Cuando se metió la corporación médica en connivencia con la alimentaria demonizando a las grasas, la industria del azúcar –junto con los edulcorantes y las harinas– se volvió la gran regente de nuestro menú.
¿Comemos guiados por la publicidad?
–Sí, porque es lo que está al frente de los paquetes. Antes teníamos al frente comida real. Una manzana que se explicaba a sí misma. La mejor decisión es no comer procesados y ultra procesados y no es difícil de hacer siempre y cuando vivas en lugares donde los alimentos frescos están disponibles.
¿Cuál es el rol de los nutricionistas en esta historia?

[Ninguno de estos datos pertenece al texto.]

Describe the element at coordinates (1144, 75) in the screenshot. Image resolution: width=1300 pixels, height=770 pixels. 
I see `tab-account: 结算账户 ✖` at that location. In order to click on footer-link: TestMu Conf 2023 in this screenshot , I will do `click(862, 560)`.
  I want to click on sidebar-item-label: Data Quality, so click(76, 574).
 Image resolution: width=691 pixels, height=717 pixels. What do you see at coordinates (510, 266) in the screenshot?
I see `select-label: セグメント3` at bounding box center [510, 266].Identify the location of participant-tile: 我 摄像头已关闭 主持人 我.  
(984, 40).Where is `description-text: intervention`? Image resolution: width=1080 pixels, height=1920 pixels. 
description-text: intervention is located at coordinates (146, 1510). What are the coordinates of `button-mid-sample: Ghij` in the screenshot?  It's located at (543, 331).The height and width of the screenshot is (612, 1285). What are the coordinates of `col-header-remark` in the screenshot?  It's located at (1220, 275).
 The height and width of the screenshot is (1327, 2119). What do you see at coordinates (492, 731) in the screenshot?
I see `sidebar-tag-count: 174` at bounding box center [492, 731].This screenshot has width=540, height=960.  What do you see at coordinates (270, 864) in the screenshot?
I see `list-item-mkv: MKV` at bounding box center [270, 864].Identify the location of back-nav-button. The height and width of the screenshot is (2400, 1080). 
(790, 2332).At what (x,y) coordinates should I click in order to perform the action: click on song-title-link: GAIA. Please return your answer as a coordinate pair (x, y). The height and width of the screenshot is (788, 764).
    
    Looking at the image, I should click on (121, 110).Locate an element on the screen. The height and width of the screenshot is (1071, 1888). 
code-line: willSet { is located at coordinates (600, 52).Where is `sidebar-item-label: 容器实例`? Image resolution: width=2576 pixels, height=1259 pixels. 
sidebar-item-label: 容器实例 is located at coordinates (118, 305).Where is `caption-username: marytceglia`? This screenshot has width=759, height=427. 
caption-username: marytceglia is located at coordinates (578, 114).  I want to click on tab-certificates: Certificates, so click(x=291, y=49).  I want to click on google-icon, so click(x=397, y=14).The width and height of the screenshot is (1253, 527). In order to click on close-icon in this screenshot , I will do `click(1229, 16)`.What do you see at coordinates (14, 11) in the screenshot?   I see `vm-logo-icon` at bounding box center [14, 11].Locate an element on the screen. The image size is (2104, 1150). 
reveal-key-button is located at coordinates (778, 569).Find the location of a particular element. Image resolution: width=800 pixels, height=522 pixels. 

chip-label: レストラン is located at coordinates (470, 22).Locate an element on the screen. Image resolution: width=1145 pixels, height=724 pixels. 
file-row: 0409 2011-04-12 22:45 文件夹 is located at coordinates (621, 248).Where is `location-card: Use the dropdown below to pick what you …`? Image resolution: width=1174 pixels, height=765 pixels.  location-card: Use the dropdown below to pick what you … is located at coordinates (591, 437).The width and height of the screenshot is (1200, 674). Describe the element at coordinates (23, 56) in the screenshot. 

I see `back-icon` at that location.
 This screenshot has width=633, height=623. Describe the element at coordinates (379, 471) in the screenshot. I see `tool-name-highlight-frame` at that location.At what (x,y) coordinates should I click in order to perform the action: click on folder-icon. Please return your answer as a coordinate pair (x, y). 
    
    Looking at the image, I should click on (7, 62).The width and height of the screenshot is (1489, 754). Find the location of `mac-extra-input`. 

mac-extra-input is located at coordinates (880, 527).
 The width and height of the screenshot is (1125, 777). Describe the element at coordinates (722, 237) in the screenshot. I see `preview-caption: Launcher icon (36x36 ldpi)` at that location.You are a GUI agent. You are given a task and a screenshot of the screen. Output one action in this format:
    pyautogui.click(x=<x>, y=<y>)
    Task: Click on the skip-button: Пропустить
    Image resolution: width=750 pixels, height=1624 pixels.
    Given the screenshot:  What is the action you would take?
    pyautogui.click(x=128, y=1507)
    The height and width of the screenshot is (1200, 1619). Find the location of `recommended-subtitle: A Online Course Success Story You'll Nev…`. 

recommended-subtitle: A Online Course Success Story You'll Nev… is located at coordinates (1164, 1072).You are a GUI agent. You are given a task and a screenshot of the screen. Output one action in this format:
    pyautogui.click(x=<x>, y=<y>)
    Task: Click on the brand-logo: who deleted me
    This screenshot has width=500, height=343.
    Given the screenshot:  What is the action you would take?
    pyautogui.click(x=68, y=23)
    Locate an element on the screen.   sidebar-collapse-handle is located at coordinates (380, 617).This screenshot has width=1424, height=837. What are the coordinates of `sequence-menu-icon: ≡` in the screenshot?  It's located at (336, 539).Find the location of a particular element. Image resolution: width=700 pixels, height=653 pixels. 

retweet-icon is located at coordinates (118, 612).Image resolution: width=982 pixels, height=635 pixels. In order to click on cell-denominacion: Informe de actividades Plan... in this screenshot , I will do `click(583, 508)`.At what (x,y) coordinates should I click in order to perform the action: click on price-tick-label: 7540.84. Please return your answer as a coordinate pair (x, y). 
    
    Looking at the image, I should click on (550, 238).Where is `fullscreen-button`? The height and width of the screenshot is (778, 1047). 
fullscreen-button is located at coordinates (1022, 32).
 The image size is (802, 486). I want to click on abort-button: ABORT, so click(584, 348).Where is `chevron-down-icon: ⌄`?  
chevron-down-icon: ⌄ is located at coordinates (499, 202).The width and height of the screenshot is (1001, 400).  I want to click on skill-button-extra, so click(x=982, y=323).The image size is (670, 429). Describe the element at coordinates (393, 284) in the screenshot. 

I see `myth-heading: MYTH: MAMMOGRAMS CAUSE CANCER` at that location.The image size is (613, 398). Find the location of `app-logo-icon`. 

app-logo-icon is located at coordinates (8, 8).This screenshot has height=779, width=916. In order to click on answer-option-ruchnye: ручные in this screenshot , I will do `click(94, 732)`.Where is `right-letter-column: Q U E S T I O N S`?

–Se construyó un discurso hegemónico que plantea a la alimentación como un hecho comandado por expertos. Algo así como que vos no podés hablar de comida si no sos nutricionista. Y los nutricionistas son básicamente evaluadores de paquetes de supermercado, contadores de calorías y tienen pánico a la comida elaborada en una casa porque no pueden medir la cantidad de ingredientes, en cambio te dan un turrón y piensan que ya está. Pero no alertan sobre los ingredientes que contienen los procesados y ultra procesados: grasas de mala calidad, azúcar y sodio en cantidades imposibles, sumados a conservantes, aditivos, colorantes. No informan. Y eso es funcional a las empresas que justamente hoy hacen lobby oponiéndose a la ley del etiquetado porque no les conviene que la gente sepa qué es lo que se lleva a la boca.
¿Cocinar es una forma de resistencia y de salud?
–Cuando en los 70, la corporación médica, en connivencia con la alimentaria, demonizó a las grasas, la industria del azúcar –junto con los edulcorantes y las harinas– promovió un discurso lipofóbico que le dio un lugar protagónico a este producto. Entonces el azúcar se volvió el gran regente de nuestro menú. Un menú que no nos alimenta y nos enferma. Cada vez hay más evidencia de que siempre va a ser mejor comer un plato preparado por un humano que un producto diseñado en base a las formulaciones de una empresa.
* Soledad Barruti es periodista y escritora, autora de los libros Malcomidos (cómo la industria alimentaria nos está matando) y Malaleche (el supermercado como emboscada), ambos editados por Planeta. Soledad es arte y parte del portal Bocado, en el que escriben reconocidos periodistas de América Latina. Y es valorada por su labor de investigación y de comunicación sobre la industria alimentaria.